PAGE EXCERPT ▸
BEGIN

Her procedure lasted for more than 5 hours. In the end the were able to remove all of the tumor. Riley is recovering nicely and should be allowed home in a few days. There will be one more procedure to collect bone marrow but that can’t happen until the airlines and air freight carriers are working again as the sample must go to Boston of all places.

In the span of 6 days the entire world stopped making sense. On Friday everything was fine. That evening Riley was diagnosed as maybe having a malignant monster inside her. On Tuesday a monster reached out and altered our reality forever, and ripped our sense of freedom from us. On Wednesday a brave little girl underwent life saving surgery with barely a whimper of protest.

We live in a terrible and tragic world, which also contains great good and heroism. A week ago I had priorities in my life. I knew what I needed to accomplish. Today none of those has any importance to me. How can I be at all concerned about work deadlines or gas prices when in 24 hours time I watched in horror as thousands lost their lives on live television and waited while a few dedicated people performed a miracle on one small girl? I feel adrift in a sea of emotions and images. I can barely concentrate long enough to brush my teeth and yet I find myself doing familiar things with ease.

END

REQUIRED ACTIONS ▸
(a) Reproduce, word for word, the part of the passage about Riley's surgery that opens with the words containing "In the span" and closes with "whimper of protest.".
(b) According to the passage about Riley's surgery, where must the bone marrow sample be sent?
(c) Continue the passage about Riley's surgery from its last sentence.

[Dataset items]
BEGIN

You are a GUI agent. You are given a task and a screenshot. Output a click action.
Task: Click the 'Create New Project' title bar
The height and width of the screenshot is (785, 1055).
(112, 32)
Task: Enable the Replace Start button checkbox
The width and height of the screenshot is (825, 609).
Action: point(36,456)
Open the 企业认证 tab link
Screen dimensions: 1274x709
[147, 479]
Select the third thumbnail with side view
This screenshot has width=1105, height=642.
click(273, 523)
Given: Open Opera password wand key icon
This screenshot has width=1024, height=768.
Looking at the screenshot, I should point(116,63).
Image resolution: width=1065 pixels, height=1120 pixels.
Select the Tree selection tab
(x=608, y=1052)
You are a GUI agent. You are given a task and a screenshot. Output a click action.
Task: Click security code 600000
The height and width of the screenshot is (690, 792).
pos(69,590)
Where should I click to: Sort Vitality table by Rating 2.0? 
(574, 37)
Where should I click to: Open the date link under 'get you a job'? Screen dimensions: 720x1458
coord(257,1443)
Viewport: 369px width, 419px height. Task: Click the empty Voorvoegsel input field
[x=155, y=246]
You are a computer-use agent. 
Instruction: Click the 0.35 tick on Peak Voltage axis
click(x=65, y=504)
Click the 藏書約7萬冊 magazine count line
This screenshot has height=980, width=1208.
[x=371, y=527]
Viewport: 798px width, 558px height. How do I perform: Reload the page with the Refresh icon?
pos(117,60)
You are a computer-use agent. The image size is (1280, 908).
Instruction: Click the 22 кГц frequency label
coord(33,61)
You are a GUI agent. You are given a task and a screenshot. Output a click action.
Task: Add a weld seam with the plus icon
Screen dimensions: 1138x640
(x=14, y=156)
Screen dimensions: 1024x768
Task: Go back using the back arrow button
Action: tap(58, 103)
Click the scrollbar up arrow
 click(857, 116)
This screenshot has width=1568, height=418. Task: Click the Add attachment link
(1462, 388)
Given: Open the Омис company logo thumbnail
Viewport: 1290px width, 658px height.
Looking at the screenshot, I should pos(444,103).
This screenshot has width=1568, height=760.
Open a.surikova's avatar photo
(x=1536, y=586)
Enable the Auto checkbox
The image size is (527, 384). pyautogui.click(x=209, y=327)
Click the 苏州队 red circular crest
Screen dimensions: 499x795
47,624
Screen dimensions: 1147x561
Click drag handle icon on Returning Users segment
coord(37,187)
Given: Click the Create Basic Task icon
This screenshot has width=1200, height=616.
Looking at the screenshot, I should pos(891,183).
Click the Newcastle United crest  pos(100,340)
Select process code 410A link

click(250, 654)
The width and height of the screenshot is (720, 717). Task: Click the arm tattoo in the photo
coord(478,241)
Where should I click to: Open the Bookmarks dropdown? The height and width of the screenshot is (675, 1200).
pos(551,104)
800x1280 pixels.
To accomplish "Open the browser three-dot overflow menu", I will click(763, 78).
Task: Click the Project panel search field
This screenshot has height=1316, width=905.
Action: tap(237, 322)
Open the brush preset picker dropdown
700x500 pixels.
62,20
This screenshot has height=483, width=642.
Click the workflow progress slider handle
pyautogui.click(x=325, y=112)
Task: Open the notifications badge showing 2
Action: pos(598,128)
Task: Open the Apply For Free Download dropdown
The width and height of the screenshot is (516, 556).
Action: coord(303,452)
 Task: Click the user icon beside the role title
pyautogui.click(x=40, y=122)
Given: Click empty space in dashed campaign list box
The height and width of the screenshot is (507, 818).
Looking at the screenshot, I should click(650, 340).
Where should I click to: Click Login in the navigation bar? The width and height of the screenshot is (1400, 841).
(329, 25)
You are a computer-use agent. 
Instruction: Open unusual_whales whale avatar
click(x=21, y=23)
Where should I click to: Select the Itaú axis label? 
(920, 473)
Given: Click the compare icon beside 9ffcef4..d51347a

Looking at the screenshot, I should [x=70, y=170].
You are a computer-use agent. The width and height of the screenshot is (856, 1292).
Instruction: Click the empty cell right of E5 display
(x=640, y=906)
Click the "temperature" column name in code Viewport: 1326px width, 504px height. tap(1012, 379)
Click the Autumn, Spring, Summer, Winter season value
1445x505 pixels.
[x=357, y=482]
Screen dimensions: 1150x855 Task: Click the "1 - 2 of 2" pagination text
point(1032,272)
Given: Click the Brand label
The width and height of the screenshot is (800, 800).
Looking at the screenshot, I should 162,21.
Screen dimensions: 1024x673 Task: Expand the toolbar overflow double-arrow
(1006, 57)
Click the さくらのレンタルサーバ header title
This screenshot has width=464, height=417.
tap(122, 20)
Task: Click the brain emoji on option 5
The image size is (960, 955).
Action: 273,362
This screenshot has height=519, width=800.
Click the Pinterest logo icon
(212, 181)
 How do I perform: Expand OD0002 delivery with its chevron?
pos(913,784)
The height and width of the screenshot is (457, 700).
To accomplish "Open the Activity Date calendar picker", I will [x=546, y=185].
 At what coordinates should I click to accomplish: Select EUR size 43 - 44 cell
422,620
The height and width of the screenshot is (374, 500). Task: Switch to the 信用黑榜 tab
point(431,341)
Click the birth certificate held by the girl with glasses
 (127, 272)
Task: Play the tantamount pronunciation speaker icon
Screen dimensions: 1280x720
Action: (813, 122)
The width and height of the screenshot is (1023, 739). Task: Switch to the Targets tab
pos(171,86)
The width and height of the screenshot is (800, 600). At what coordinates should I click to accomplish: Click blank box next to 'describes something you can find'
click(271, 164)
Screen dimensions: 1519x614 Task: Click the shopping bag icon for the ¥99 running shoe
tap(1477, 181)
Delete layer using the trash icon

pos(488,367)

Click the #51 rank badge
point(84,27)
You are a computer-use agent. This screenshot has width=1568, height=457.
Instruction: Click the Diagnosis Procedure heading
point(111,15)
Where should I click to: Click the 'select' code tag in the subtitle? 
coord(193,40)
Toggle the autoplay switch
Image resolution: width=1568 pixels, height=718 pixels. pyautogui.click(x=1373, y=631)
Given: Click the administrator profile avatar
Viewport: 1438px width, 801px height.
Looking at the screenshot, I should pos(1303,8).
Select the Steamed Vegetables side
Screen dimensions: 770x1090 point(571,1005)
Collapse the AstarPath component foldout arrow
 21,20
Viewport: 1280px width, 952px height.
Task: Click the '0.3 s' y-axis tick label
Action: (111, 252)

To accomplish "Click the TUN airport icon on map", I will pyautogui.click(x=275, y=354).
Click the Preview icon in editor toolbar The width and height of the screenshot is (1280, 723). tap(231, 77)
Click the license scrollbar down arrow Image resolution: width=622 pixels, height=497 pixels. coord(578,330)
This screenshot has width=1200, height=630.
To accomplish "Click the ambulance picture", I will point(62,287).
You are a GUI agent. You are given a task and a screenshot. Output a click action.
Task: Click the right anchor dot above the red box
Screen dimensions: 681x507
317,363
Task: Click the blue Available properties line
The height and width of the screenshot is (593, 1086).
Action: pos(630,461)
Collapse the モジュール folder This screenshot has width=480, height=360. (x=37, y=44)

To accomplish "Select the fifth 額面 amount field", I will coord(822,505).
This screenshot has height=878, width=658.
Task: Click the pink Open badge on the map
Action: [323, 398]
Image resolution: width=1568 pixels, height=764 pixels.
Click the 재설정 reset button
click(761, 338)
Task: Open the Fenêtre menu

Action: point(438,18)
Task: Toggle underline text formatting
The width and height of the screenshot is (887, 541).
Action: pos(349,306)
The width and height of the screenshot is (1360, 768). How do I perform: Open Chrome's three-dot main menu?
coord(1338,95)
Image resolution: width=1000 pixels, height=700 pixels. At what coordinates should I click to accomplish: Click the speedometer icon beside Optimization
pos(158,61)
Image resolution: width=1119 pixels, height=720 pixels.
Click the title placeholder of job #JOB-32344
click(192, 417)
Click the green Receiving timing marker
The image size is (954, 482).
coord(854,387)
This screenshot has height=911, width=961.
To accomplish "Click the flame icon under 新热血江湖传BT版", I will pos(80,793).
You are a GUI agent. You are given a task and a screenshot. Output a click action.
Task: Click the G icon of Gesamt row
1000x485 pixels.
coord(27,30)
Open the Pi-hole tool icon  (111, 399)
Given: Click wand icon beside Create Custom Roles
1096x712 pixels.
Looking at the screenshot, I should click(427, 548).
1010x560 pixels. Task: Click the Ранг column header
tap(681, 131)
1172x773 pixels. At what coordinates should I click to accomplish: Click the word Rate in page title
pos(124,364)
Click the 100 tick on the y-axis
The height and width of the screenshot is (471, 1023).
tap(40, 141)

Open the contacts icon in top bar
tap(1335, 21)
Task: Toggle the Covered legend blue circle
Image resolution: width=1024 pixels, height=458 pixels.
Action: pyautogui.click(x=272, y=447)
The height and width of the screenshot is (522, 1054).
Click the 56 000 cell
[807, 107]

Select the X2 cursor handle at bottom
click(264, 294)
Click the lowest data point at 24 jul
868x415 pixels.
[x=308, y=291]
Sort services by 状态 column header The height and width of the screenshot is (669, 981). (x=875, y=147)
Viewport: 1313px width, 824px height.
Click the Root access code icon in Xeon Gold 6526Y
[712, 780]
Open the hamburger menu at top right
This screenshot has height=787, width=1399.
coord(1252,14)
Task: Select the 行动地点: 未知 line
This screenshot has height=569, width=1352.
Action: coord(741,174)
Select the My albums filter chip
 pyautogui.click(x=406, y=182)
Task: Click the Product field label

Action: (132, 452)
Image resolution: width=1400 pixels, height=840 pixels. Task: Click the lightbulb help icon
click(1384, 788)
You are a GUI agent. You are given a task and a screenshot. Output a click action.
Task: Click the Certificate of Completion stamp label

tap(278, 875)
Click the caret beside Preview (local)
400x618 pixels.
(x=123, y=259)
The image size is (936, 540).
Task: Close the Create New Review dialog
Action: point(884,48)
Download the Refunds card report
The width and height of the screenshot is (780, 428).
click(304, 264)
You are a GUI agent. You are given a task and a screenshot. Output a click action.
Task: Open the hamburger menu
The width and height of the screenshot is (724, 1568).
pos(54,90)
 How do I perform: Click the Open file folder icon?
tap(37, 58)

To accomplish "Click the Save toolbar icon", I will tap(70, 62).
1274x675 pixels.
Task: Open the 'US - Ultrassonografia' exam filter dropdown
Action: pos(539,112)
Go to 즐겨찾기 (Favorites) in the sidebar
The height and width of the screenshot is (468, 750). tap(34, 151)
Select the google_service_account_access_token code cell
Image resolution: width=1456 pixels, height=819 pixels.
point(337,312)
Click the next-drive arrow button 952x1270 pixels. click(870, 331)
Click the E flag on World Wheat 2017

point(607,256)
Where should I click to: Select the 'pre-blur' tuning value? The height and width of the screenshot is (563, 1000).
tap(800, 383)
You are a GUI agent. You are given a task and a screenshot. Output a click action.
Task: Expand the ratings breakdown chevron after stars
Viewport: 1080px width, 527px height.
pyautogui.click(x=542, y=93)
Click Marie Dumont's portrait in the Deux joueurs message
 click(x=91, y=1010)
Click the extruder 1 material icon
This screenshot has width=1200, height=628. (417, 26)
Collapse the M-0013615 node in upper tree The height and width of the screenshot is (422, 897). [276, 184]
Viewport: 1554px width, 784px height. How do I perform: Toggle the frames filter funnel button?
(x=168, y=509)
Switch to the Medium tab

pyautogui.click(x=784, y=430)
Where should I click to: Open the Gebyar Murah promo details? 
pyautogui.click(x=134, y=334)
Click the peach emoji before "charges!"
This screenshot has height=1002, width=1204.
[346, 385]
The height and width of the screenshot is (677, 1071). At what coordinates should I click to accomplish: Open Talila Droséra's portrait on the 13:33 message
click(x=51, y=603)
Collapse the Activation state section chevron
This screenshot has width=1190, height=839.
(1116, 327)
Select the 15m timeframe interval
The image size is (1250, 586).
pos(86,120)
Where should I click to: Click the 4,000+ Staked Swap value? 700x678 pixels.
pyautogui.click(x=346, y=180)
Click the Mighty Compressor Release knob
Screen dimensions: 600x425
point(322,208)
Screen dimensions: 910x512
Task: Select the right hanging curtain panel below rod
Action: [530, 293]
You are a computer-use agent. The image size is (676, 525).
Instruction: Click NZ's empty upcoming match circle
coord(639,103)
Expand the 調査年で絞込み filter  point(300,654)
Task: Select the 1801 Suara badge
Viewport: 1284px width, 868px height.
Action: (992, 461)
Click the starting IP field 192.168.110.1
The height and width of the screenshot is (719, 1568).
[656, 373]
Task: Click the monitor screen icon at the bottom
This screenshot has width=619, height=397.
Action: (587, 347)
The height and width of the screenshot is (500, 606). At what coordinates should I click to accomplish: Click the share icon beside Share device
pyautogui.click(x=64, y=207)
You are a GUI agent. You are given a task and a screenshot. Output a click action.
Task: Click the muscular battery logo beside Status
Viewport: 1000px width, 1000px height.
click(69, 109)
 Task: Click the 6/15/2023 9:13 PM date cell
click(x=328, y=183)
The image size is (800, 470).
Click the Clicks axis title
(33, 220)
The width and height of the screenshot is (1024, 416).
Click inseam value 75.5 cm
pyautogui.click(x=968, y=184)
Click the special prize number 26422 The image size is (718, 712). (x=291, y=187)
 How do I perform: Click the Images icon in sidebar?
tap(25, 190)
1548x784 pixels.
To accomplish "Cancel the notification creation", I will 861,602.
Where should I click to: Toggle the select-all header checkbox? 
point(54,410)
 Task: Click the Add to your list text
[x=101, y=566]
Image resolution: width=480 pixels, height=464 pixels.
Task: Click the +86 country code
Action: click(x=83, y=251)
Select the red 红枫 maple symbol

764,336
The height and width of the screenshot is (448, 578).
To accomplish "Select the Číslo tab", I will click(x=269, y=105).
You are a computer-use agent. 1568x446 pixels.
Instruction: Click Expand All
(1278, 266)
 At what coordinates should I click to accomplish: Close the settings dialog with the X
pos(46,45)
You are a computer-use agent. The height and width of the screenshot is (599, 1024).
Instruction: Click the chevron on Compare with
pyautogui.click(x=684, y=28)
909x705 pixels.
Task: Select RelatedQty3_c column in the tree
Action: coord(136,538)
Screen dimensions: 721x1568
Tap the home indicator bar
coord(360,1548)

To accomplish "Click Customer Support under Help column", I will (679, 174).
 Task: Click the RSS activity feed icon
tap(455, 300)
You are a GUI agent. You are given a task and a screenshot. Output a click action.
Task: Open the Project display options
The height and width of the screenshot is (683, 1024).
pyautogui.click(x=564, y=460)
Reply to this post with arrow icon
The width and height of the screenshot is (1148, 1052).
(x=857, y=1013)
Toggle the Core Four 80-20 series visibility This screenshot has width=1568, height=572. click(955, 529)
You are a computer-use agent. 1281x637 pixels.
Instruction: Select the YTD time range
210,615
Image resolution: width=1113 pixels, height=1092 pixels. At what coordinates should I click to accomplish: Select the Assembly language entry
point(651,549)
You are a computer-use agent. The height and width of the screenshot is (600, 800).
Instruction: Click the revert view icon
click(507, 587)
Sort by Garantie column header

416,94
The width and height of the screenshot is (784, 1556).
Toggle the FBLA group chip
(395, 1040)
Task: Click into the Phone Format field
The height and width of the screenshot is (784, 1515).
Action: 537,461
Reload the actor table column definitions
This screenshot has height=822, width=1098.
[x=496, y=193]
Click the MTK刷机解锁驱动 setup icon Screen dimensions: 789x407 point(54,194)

END

RESULTS ▸
(a)
In the span of 6 days the entire world stopped making sense. On Friday everything was fine. That evening Riley was diagnosed as maybe having a malignant monster inside her. On Tuesday a monster reached out and altered our reality forever, and ripped our sense of freedom from us. On Wednesday a brave little girl underwent life saving surgery with barely a whimper of protest.

(b) To Boston.

(c)
I don’t know what any of this means. I know there are lessons here for me to learn. I learned a long time ago that life was fleeting and ephemeral. I have been rudely reminded of that this week.

I say to you dear reader, I love you. I care that you are here in this life. You make a difference, you are vital to this world. Treasure who you are and what you bring to the lives around you. Stop and tell those you love how you feel. Share the only thing that is truly yours to give - your love.

I love all of you.


In Memorial: 9.11.2001


“I fear all we have done is to awaken a sleeping giant and fill him with a terrible resolve.” ? Yamamoto Isoroku, Admiral Japanese Imperial Navy upon learning the attack on Pearl Harbor occurred before the formal declaration of war was made in Washington DC.


How Very Rude


We had a pool installed in our back yard last month. Everything is done except for restringing the fence. We are fortunate enough to live in the county where our original 42" chain link is high enough. I’ve called a couple of places to get estimates and finally connected with one company. We set an appointment for noon. This was about 9:00 am the same day.

I rearranged my schedule so I could be at home at noon. Its 20 or 25 minutes each way, so if I want to eat anything I wind up being out of the office a minimum of 90 minutes. That’s 90 minutes I cannot get paid for. As an independent consultant time is literally money. This year’s rate is $80/hour. So the extra 30 minutes tacked on to my lunch “Costs” me $40. Not a lot in terms of my annual income. And I’m not really too upset about that.

What chaps my ass though, is the rudeness of the company representative to show up 35 minutes early and not even be there when I arrived. Normally on a Tuesday my wife wouldn’t have been home at that time, but we were fortunate that she was home this day. I just don’t understand the thinking that says its okay to make an appointment and then not honor it. I don’t really care if you are early. I made decisions, plans and expended some effort to meet the agreed upon time. You did not. You therefore are rude.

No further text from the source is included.